**ACTION ITEM:** Copy every line of the data in which the word "toolbar" occurs.
(Beginning of DATA UNDER STUDY)
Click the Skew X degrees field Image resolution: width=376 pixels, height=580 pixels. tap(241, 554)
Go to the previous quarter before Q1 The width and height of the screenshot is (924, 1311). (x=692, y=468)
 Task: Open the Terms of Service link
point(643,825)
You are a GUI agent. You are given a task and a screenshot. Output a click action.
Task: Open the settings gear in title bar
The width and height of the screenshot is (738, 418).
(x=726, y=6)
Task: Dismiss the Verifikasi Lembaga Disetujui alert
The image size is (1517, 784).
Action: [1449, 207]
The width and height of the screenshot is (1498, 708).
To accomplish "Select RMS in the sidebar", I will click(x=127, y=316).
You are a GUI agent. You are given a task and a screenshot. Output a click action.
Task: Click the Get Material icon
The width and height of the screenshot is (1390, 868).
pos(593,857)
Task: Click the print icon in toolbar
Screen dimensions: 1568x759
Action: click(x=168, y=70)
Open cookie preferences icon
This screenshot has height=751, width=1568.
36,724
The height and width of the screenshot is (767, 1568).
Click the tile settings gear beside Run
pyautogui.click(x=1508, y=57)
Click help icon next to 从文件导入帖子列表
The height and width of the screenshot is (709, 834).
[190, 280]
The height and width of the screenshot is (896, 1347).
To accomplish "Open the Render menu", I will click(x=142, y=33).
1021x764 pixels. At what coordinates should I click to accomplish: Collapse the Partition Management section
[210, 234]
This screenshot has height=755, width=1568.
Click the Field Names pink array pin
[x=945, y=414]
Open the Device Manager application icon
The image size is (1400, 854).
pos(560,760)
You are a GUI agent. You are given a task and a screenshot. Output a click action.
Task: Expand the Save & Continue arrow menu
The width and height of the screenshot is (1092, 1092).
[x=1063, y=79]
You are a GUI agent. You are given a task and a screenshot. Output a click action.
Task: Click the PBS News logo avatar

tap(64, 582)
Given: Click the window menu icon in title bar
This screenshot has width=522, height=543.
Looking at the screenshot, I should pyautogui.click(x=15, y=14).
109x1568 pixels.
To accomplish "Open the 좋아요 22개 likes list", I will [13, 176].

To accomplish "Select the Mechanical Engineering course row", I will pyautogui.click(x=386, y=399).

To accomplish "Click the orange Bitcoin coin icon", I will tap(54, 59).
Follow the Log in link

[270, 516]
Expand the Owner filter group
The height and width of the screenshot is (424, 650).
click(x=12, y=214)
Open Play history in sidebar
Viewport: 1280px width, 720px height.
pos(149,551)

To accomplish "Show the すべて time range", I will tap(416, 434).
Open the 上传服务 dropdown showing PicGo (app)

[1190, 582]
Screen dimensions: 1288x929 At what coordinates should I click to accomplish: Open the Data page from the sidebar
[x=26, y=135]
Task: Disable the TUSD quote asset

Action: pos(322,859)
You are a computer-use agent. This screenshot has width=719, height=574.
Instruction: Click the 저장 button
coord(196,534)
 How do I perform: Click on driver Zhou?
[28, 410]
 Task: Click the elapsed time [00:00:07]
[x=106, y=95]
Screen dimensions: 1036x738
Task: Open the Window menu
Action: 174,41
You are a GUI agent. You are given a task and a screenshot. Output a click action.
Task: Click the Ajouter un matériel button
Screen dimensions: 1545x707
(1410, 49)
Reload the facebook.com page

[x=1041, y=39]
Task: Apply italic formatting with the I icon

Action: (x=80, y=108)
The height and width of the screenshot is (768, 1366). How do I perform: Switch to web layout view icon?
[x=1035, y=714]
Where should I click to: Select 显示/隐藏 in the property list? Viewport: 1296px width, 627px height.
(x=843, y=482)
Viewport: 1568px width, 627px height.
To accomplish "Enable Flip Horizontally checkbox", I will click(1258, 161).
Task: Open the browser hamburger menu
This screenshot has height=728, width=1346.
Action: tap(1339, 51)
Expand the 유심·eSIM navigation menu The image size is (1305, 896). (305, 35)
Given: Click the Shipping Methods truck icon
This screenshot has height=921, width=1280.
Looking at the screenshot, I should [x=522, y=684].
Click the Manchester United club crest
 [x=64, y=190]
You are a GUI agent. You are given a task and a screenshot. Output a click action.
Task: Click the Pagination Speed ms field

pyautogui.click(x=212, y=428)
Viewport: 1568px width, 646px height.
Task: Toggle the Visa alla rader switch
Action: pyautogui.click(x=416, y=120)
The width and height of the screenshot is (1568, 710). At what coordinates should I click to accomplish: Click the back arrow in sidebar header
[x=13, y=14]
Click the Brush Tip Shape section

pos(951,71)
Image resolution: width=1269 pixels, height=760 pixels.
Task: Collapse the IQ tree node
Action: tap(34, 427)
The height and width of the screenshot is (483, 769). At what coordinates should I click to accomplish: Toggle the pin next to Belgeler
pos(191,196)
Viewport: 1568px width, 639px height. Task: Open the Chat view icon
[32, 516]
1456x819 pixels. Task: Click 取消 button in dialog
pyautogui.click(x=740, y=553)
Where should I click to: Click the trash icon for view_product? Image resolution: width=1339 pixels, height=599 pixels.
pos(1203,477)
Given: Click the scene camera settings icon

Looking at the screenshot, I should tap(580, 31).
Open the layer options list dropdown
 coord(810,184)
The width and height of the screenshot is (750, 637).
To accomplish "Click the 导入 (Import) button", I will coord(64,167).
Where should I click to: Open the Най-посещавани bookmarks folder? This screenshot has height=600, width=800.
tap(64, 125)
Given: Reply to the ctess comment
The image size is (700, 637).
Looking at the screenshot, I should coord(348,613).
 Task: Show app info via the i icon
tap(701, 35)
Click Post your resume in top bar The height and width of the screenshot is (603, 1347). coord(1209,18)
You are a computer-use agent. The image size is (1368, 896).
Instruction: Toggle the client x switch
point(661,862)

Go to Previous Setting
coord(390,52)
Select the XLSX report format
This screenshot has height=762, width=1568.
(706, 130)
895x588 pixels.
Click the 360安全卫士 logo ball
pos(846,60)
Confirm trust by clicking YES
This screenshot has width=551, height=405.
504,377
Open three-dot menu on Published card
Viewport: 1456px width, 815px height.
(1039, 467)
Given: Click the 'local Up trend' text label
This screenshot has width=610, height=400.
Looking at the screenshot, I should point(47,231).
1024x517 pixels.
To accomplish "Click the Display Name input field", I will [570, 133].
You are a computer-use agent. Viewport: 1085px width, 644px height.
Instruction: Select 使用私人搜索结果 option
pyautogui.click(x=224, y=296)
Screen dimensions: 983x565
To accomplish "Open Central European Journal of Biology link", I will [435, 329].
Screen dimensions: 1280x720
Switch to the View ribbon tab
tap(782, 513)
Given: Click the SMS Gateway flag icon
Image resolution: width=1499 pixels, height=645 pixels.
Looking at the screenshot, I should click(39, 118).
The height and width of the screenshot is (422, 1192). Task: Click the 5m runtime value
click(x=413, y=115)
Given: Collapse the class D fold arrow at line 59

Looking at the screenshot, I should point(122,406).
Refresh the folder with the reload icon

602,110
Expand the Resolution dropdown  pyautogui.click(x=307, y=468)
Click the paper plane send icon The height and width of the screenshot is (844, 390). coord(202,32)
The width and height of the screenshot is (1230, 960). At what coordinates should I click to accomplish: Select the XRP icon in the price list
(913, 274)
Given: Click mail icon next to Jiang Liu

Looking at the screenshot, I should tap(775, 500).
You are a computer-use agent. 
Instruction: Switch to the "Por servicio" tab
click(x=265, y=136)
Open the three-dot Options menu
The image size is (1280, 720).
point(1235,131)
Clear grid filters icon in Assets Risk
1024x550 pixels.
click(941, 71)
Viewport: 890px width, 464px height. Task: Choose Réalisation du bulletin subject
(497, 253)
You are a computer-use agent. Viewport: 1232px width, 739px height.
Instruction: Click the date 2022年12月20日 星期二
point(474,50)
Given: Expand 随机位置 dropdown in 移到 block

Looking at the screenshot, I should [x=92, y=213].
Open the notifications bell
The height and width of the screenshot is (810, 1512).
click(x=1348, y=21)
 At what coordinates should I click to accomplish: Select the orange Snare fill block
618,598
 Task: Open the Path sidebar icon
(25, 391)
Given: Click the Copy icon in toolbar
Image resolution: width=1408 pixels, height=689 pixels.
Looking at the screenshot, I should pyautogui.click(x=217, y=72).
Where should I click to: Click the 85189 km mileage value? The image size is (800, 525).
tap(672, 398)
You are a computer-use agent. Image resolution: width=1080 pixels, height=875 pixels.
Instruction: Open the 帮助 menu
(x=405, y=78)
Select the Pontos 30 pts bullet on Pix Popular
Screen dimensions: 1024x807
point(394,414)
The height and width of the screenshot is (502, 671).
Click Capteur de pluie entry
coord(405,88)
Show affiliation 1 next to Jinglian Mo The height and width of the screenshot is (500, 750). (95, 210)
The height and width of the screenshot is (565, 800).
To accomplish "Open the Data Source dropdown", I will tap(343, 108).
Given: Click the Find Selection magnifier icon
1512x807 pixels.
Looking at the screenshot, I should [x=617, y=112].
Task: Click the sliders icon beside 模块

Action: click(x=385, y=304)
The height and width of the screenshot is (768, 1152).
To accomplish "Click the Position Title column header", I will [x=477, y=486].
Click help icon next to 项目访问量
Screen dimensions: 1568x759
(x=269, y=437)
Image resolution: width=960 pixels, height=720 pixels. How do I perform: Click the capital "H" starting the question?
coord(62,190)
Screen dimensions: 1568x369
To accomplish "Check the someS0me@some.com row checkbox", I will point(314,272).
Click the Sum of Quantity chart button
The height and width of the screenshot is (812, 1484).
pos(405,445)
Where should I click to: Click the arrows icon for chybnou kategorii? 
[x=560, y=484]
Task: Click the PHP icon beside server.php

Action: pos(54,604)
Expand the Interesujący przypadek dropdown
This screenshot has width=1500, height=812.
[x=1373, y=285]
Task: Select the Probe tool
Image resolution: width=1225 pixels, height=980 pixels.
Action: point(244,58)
(End of DATA UNDER STUDY)
**EXERCISE OUTPUT:**
Task: Click the print icon in toolbar
Given: Click the Copy icon in toolbar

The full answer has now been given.